Process | Shifts towards |
---|---|
Isothermal removal of \(\sf H_2\) gas | |
Isothermal addition of \(\sf N_2\) gas | |
Isothermal decrease of container volume | |
Isothermal and isochoric addition of argon gas | |
Isobaric increase of temperature |
Write the equilibrium constant expression for the above chemical reaction in terms of gas-phase mole fractions.
Concentration
The gas law contains a hidden definition of concentration:
\[PV= nRT \nonumber \]
\[P= \left(\dfrac{n}{V} \right) RT \nonumber \]
\[P= c RT \nonumber \]
\[c= \dfrac{P}{RT} \label{Conc} \]
Here c stands for the molar amount per unit volume or molarity. For gaseous mixtures we do not use this fact much, but it provides the link to the more important liquid solution as a reaction medium. We can rewrite the equilibrium constant as
\[K= \dfrac{c_{eq,Y}^{v_Y} c_{eq,Z}^{v_Z} }{c_{eq,A}^{v_A} c_{eq,B}^{v_B}} \label{K} \]

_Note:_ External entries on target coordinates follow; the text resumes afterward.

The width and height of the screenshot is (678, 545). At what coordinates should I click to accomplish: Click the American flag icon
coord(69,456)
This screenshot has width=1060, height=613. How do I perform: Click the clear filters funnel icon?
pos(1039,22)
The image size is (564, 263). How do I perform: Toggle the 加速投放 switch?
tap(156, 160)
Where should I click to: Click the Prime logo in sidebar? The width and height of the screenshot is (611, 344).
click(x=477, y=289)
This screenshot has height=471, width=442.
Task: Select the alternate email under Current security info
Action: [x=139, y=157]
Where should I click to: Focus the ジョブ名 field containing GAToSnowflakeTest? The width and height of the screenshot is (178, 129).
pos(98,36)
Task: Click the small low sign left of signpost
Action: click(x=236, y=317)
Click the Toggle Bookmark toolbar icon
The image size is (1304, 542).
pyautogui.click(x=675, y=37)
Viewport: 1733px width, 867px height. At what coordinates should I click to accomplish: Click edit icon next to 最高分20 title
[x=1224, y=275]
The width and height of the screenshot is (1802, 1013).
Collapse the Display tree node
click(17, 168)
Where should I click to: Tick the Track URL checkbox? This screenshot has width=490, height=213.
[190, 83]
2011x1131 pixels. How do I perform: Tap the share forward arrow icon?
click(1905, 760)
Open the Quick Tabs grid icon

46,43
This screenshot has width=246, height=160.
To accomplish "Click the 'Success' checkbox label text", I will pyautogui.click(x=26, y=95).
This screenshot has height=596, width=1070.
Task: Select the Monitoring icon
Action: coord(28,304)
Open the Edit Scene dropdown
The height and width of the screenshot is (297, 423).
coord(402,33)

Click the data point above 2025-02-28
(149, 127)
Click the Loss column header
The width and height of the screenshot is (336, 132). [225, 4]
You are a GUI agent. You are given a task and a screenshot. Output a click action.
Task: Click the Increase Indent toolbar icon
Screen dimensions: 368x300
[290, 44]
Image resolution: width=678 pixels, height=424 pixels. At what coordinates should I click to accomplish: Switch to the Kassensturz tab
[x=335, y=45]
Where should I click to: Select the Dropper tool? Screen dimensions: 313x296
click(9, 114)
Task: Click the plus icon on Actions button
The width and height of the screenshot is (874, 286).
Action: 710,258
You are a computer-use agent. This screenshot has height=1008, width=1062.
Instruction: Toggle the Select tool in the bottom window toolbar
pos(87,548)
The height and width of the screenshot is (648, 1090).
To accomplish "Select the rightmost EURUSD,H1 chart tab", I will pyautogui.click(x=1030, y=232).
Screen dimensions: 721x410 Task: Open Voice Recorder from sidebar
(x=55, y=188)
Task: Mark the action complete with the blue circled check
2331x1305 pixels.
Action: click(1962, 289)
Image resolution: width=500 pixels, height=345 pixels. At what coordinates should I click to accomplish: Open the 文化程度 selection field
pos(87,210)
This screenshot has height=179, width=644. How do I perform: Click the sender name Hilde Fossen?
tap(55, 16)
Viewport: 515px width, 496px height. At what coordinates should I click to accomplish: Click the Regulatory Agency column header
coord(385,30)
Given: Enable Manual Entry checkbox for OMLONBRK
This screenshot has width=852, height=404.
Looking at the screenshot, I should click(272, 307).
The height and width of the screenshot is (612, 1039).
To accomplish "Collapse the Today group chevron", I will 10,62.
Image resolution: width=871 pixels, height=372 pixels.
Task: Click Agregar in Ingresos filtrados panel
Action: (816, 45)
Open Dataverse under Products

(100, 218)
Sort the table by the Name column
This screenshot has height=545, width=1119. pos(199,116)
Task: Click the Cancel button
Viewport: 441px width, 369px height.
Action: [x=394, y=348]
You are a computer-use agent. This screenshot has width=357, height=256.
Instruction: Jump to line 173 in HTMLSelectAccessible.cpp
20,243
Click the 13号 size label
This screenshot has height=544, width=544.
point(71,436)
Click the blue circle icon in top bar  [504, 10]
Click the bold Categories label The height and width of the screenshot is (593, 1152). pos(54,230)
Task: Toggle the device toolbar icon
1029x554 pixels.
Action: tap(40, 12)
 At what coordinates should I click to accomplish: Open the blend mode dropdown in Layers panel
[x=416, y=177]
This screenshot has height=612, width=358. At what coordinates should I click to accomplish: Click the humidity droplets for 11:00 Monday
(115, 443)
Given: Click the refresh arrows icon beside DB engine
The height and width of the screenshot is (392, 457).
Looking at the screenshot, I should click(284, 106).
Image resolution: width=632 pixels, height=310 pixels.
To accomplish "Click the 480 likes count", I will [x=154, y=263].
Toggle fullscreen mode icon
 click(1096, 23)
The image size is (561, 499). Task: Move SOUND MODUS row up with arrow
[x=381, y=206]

However, c (Equation \(\ref{Conc}\)) is substituted into \(K\) (Equation \(\ref{K}\)), then not all the factors of \(RT\) cancel. The missing term g. ln[RT] depends on the stoichiometric coefficients:
\[g=v_Y+v_Z-v_A-v_B \nonumber \]
The term is generally incorporated in ΔrGo so that the latter now refers to a new standard state of 1 mole per liter of each species rather than 1 bar of each (or so).